While I rode the seismic quake of back-to-back contractions, his pupils stood there, observing. As time progressed, writhing in agony, I struggled staying in one seated position long enough for the needle to be administered to my spinal cavity. In this moment, instead of offering assurance, the anesthesiologist actually turned to condescend, "Are you going to be a problem? You're not going to cause trouble here, are you?"
I wanted to eviscerate him. But...then I caught a flash of my husband's gesture in the corner of my eye. He was signaling at me to cool it. A towering, brawny black man, with skin the hue of ground coffee, who despite his gentle, joyful and generous spirit, has spent a lifetime practicing and perfecting this "behavior check" because of his appearance.
He spoke one word, my name, drawn out and calm, "Jessssss." Just in his tone and delivery, just in his posture, arms spread like wings and raised palms of peace, I could plainly read his terror. His fear for me, for my health, for the possible compromise of our son's safe passage into this world.

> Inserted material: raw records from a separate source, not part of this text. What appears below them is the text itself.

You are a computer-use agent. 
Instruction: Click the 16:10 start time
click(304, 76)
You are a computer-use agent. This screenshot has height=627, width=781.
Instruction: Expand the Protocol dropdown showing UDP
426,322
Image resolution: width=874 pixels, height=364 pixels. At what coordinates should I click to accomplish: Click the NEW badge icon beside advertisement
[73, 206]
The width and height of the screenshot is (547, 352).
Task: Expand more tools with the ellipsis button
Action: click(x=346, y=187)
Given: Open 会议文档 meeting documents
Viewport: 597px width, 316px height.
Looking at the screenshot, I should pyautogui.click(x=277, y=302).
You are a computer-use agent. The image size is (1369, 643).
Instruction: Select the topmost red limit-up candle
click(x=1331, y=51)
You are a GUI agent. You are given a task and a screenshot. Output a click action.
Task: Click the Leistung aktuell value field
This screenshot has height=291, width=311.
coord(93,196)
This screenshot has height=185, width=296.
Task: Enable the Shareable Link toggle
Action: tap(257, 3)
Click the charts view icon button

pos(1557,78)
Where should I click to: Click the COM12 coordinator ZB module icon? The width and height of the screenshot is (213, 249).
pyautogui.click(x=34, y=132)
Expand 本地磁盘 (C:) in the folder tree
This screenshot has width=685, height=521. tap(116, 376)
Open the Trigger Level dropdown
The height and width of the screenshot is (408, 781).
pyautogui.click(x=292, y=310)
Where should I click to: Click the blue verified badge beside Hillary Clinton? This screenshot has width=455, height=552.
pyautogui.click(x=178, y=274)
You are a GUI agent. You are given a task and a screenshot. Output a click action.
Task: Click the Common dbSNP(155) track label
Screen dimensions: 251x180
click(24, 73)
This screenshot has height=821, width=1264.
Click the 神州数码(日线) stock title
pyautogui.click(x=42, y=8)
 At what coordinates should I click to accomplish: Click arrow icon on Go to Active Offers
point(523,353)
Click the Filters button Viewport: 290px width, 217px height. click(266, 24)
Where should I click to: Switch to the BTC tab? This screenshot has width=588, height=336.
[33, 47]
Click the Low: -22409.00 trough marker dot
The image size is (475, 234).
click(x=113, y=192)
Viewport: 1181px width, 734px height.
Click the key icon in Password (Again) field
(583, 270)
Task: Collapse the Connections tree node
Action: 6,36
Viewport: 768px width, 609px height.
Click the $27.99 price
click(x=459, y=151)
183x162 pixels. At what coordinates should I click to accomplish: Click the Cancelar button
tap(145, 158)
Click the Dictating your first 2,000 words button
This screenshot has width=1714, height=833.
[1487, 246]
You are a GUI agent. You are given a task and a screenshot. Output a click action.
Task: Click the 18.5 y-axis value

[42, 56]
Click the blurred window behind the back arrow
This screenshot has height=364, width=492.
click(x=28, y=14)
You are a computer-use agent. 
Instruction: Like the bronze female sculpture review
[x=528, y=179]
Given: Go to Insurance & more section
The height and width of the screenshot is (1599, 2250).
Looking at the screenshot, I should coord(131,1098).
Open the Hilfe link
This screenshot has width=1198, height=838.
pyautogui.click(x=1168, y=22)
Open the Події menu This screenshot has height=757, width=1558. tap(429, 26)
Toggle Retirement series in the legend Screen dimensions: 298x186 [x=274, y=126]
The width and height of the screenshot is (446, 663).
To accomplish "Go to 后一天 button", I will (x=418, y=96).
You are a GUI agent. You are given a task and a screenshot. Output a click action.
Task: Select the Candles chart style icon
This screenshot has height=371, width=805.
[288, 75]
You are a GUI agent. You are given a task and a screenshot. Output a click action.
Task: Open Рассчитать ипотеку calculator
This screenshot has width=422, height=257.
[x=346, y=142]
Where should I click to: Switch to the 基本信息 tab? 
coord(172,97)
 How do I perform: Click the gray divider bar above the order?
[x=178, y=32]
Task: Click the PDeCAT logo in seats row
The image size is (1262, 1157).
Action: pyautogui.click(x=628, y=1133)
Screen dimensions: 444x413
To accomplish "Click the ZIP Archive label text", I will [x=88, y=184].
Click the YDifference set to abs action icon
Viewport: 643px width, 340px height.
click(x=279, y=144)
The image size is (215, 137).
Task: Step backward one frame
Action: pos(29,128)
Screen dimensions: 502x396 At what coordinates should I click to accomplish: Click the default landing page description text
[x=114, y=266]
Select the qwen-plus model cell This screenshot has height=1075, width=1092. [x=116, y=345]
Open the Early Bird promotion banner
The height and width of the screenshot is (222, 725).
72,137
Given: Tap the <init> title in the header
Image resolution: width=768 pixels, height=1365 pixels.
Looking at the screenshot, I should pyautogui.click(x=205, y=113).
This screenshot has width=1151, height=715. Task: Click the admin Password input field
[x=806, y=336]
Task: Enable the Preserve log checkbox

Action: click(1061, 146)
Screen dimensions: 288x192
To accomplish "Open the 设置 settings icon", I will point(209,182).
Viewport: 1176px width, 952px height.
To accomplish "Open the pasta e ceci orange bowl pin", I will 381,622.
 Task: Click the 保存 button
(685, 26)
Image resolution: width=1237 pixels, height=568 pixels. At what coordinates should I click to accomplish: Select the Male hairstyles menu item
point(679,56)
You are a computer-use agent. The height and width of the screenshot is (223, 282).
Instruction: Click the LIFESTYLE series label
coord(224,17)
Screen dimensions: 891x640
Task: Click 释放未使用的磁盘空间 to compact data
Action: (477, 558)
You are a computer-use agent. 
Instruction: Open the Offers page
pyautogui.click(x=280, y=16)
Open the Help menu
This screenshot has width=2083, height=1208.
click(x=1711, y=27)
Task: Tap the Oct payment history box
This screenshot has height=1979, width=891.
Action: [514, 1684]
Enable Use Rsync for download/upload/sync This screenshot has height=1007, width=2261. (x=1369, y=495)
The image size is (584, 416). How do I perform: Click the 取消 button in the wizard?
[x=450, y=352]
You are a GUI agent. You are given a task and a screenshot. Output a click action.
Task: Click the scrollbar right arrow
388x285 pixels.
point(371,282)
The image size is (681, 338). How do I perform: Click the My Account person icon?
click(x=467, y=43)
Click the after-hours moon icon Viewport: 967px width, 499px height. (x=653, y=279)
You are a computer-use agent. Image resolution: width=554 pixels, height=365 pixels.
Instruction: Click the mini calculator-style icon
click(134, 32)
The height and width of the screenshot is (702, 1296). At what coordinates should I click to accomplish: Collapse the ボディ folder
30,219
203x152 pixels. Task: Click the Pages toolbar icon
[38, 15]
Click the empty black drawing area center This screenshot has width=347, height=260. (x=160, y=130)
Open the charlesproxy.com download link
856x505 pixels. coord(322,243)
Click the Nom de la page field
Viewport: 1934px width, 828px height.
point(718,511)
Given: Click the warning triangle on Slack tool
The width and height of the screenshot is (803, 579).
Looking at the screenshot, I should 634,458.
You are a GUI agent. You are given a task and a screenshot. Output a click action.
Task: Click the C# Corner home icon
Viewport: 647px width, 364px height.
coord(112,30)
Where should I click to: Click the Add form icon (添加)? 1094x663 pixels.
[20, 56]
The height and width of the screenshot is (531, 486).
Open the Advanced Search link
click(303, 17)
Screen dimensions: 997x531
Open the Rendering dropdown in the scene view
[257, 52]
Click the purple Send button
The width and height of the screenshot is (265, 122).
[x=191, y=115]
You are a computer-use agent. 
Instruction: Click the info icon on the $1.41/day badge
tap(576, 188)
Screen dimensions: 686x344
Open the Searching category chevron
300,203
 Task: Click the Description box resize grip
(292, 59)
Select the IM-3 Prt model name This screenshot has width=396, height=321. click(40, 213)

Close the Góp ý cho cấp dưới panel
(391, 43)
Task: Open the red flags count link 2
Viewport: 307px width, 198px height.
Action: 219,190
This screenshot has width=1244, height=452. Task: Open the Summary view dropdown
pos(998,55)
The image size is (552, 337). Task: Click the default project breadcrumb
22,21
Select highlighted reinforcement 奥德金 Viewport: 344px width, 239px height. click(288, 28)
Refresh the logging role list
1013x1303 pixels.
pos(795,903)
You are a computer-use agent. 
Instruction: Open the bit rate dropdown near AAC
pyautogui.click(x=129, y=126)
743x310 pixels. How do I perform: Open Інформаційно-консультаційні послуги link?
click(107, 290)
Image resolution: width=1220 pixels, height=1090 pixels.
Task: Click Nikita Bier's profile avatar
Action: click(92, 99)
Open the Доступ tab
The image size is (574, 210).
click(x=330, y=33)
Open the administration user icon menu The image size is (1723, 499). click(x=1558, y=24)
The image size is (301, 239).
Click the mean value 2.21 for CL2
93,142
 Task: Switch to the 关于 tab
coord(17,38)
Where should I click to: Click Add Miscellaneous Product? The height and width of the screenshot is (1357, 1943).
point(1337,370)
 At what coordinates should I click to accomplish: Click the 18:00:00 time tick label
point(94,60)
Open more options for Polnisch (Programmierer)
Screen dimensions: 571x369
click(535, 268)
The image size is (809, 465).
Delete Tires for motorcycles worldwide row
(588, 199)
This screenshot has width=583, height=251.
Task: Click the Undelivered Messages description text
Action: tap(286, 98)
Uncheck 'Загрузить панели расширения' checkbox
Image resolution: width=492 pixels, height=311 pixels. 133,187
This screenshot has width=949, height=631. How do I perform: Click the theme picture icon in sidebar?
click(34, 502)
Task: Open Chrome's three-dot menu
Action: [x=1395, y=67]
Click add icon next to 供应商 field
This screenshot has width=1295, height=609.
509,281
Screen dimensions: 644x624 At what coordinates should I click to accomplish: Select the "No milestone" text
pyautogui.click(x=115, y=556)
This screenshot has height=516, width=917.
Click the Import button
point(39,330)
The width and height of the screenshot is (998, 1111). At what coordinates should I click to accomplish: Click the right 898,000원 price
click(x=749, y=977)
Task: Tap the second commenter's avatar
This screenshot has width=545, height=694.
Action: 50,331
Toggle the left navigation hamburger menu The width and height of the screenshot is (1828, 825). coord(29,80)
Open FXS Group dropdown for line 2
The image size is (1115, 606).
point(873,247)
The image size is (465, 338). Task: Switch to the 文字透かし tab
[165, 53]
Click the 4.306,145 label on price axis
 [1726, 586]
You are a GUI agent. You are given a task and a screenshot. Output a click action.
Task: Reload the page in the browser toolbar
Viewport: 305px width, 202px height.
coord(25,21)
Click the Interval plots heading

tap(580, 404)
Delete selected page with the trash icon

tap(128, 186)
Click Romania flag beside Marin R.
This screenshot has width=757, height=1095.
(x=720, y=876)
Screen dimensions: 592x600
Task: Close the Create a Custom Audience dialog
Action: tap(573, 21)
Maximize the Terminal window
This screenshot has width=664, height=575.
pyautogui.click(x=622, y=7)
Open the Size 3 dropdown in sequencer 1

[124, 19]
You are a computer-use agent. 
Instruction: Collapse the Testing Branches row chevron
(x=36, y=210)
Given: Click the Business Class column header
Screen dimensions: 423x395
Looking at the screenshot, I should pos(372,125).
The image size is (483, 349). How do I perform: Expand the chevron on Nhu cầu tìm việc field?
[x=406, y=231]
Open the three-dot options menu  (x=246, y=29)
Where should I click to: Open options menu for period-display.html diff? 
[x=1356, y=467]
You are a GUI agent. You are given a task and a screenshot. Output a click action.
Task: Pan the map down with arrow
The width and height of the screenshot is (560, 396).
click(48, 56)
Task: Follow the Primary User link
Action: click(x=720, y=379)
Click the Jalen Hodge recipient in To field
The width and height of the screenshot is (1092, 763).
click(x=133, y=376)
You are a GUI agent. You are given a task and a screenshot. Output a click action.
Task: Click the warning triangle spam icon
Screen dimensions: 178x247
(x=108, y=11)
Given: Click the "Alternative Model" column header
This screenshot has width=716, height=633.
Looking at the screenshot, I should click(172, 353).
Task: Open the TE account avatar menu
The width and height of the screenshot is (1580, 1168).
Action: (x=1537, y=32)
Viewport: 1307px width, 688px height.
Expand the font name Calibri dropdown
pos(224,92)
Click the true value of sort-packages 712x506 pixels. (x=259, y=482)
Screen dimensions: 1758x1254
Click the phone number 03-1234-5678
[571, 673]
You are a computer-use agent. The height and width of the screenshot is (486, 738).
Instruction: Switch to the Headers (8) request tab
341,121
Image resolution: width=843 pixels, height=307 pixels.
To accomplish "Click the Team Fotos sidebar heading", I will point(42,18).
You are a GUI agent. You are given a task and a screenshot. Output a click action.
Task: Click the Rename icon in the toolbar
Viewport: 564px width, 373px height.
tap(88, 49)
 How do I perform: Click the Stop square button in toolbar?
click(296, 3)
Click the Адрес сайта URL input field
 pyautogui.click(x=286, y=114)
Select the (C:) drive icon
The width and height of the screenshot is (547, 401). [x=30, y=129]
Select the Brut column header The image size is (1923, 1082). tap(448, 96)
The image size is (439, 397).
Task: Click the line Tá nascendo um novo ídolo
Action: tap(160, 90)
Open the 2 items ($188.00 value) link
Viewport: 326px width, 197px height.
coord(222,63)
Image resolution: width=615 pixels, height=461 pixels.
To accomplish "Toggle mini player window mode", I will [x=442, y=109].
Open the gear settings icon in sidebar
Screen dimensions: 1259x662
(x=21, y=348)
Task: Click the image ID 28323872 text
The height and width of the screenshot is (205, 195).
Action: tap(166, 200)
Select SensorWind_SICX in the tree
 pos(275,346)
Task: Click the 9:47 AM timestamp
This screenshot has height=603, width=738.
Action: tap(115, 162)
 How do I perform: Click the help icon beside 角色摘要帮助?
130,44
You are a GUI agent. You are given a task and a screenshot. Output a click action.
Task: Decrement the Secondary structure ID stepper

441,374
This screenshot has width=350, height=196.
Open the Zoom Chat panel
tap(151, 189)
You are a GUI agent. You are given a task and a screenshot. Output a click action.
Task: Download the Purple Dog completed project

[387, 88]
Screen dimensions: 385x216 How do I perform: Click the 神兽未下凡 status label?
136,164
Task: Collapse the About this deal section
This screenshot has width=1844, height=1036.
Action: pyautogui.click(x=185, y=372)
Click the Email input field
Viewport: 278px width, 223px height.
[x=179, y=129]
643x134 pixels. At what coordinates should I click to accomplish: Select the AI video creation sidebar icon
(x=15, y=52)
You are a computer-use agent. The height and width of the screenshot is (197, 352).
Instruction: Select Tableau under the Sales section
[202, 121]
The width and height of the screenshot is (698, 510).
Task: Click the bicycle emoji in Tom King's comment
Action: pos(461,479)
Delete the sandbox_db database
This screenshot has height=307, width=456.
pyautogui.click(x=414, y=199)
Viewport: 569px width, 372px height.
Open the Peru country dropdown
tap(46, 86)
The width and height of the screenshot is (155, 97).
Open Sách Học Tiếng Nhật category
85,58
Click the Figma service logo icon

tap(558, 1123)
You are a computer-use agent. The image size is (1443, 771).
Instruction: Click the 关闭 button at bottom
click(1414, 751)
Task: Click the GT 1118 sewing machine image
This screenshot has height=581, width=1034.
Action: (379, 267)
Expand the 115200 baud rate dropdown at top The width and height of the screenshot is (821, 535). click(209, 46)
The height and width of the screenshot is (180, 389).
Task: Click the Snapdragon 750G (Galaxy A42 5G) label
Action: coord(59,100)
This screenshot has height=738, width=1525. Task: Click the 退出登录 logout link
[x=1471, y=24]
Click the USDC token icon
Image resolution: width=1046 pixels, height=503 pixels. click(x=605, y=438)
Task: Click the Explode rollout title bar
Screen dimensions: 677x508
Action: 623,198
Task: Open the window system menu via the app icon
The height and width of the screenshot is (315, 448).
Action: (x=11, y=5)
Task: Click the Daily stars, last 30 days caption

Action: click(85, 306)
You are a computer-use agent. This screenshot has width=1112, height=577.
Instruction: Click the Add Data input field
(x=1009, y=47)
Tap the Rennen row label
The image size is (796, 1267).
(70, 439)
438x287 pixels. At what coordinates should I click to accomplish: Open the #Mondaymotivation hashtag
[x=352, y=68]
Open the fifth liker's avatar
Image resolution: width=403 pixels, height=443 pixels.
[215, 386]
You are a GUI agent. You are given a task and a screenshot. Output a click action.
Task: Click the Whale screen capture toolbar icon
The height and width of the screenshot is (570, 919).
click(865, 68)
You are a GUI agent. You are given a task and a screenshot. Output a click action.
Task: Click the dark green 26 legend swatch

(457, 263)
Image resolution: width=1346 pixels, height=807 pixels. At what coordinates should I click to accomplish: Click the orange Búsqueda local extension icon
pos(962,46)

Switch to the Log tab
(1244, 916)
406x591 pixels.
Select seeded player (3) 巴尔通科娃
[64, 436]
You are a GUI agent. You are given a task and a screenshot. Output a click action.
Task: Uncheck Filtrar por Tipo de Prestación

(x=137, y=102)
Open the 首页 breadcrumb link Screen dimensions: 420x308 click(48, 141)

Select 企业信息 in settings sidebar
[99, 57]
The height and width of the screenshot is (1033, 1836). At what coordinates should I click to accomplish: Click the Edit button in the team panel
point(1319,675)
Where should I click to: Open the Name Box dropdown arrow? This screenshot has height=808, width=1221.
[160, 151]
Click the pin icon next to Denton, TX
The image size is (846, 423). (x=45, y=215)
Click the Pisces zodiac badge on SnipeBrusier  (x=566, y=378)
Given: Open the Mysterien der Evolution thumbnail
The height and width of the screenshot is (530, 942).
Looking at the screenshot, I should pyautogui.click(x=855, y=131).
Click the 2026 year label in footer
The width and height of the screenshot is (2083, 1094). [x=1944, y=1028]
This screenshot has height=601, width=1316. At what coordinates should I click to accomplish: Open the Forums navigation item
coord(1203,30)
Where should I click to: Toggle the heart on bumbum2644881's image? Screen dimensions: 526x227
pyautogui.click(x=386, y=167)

Pure worry coursed in his quiet attempt to disarm me—to steer us away, as best he could, from having what deserved to be a joyous achievement turn swiftly dark and tragic; an irreversible nightmare. That is the steep edge we are always navigating.
We named our son 'Ethan,' meaning, "firm, enduring and long-lived."
Before he was born, I pictured him strong and soaring, like a hawk. His natural disposition is everything I envisioned before I first held him in my arms.
Today, I am blessed with toddler Ethan, in the twilight days of his two-year-old self. I am profoundly fortunate for that. Too many black women whose names we'll never know are dying in obscurity; vanishing, for no good reason. These mothers never got to meet their babies, witness their firsts, take stock of the awe-inducing stages of each passing year and dream for their futures. This is not lost on me.
Ethan's favorite place to be is the beach. He starts howling like a wolf called to the moon when he senses we're near from his car seat. He loves to pretend he's soaring like a bird, his arms spread wide, ducking and running through the sand in the wild winds of the shore. I often send out prayers he'll be enveloped in such grace forever.